ENTRIES PROVIDED:

==================================================

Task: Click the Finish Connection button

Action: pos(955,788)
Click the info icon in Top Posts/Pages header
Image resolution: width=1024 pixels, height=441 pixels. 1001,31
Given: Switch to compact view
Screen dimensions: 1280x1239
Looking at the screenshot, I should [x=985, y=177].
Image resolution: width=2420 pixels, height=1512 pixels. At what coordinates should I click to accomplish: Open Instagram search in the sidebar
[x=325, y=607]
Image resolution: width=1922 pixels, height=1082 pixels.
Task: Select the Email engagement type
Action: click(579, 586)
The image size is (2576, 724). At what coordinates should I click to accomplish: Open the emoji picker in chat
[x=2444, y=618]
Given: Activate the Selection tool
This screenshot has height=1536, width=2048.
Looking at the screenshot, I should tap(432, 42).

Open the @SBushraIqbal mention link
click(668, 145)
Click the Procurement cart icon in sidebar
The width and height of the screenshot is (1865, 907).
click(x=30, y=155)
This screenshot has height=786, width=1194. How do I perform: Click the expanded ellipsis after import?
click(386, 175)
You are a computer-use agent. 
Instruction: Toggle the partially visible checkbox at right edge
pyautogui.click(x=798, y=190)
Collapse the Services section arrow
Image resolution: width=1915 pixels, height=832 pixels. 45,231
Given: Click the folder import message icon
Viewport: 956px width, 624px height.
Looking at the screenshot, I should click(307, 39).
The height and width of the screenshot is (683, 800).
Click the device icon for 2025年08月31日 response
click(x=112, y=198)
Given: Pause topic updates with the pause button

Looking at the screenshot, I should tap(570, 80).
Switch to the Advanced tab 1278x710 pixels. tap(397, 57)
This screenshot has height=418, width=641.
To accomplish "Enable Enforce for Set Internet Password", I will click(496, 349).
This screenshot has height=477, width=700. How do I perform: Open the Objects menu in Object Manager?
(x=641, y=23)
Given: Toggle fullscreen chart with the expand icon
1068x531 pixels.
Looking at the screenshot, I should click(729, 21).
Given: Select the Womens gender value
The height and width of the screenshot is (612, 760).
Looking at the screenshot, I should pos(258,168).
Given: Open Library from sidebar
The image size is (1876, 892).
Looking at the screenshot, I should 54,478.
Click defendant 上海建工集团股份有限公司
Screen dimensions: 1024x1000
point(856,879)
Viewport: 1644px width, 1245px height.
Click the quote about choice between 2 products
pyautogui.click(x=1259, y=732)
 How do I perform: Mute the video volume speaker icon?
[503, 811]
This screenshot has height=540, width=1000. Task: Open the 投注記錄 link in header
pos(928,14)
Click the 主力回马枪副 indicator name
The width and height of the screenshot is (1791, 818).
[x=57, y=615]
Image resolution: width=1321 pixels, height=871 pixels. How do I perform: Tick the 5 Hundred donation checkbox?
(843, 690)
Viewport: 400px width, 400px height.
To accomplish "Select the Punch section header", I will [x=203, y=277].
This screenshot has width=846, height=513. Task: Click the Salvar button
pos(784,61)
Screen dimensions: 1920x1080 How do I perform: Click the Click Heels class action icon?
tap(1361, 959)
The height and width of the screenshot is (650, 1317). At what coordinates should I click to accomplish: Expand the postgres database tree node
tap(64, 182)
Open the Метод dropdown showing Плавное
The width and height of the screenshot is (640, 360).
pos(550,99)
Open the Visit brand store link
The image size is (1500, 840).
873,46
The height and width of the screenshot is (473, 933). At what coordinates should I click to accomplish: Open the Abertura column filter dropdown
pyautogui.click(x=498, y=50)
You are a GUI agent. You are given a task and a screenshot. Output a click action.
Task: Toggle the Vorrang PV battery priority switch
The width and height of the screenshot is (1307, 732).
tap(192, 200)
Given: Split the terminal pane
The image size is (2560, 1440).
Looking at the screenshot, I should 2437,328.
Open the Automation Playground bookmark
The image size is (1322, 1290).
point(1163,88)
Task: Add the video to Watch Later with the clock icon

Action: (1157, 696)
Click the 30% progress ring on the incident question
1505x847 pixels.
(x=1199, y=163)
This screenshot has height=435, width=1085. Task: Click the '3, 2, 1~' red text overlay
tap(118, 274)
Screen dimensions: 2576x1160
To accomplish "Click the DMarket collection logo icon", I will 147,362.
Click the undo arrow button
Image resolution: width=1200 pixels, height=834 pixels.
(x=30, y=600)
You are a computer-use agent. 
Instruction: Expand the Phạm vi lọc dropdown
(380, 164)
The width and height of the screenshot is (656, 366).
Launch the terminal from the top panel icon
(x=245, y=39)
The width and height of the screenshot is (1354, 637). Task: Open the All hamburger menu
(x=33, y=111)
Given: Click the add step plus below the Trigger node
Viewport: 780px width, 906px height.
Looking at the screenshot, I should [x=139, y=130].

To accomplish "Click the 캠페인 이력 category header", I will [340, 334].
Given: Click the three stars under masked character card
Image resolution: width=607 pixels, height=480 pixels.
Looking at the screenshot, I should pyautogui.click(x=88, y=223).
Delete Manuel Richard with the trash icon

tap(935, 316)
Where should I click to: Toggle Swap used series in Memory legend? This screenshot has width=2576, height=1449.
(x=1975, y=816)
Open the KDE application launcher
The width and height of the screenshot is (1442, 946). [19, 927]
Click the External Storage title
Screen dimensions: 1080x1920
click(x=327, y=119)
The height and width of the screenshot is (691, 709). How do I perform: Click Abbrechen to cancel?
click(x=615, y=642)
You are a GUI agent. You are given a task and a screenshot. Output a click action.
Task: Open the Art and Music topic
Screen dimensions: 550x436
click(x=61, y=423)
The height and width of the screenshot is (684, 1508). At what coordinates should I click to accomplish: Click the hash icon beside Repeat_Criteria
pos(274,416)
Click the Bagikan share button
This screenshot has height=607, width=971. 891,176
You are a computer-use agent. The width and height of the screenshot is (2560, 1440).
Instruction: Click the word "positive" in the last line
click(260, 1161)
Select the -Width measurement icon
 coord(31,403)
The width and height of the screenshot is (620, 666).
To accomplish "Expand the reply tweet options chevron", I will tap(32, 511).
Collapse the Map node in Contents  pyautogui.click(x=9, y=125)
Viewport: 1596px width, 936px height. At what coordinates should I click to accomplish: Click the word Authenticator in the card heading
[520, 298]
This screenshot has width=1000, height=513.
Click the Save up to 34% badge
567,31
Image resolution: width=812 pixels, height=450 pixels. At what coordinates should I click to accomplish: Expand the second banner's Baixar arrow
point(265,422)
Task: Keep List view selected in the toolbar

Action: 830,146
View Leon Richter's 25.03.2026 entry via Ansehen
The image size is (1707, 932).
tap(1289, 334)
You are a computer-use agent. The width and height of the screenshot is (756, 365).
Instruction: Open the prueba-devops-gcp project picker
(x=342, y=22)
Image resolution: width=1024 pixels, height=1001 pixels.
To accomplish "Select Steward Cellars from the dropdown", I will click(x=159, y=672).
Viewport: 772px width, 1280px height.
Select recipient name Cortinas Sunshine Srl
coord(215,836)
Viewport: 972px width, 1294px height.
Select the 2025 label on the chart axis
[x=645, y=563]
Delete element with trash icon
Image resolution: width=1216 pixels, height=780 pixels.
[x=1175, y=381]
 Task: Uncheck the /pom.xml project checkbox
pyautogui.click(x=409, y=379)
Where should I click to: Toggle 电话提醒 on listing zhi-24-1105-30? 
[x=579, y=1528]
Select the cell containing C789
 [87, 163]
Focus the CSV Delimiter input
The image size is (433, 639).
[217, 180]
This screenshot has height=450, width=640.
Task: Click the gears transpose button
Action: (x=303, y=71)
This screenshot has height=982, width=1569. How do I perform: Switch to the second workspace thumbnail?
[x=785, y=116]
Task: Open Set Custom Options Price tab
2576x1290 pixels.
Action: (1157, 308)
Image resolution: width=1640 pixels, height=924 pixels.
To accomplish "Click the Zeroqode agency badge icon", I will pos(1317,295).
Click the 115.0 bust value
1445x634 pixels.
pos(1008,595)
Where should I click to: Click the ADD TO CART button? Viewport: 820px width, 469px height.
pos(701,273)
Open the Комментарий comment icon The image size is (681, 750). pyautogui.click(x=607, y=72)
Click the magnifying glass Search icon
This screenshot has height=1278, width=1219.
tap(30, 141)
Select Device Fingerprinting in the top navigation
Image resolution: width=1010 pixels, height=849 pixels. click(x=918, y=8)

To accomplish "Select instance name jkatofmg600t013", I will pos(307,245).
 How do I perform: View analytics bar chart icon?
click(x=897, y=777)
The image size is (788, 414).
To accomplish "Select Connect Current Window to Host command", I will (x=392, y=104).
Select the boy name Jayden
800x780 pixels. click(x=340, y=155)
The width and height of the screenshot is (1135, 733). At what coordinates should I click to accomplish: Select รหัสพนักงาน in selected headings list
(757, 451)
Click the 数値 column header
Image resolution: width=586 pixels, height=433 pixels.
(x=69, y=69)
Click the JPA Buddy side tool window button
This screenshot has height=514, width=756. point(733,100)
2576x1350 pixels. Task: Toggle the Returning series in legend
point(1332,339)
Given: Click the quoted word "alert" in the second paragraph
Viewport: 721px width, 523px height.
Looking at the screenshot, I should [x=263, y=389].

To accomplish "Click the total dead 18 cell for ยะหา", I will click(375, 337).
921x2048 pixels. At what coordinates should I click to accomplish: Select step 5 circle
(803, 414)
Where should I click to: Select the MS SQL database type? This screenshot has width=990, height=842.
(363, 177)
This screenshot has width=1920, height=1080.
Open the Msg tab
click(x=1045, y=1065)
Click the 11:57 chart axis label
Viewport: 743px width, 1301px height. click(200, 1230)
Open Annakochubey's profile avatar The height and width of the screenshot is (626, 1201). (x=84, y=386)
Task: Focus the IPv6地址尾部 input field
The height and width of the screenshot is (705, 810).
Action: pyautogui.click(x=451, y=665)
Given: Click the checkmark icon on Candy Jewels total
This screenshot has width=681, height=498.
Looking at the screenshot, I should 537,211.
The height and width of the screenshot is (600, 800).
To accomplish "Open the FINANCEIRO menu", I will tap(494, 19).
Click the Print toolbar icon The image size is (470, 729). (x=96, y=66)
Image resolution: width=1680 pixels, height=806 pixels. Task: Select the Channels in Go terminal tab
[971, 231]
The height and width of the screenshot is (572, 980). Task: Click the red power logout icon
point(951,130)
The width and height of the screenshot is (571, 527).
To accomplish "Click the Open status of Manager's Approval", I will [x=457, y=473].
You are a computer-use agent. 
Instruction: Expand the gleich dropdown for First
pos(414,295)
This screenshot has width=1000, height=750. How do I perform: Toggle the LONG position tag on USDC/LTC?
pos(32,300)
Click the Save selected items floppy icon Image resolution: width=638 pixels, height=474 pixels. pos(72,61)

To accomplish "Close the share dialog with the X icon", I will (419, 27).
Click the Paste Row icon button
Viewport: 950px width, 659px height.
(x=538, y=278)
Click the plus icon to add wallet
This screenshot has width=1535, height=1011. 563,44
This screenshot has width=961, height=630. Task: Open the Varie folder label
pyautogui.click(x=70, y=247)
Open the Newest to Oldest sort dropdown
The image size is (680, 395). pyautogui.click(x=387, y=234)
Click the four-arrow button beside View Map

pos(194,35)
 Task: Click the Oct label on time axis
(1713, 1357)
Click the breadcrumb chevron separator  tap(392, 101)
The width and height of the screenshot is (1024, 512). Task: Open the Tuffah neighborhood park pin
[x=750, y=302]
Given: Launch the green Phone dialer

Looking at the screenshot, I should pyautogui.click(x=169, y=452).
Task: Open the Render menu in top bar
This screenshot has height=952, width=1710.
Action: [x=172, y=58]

==================================================

WORK TO DO:
Recast everything in the items above, from the line containing "The width and height of the screenshot is (1024, 512)." down to the end of the items, as a JSON list of strings, with one string per line and blank lines omitted.

CORRECT RESULT:
[
  "The width and height of the screenshot is (1024, 512). Task: Open the Tuffah neighborhood park pin",
  "[x=750, y=302]",
  "Given: Launch the green Phone dialer",
  "Looking at the screenshot, I should pyautogui.click(x=169, y=452).",
  "Task: Open the Render menu in top bar",
  "This screenshot has height=952, width=1710.",
  "Action: [x=172, y=58]"
]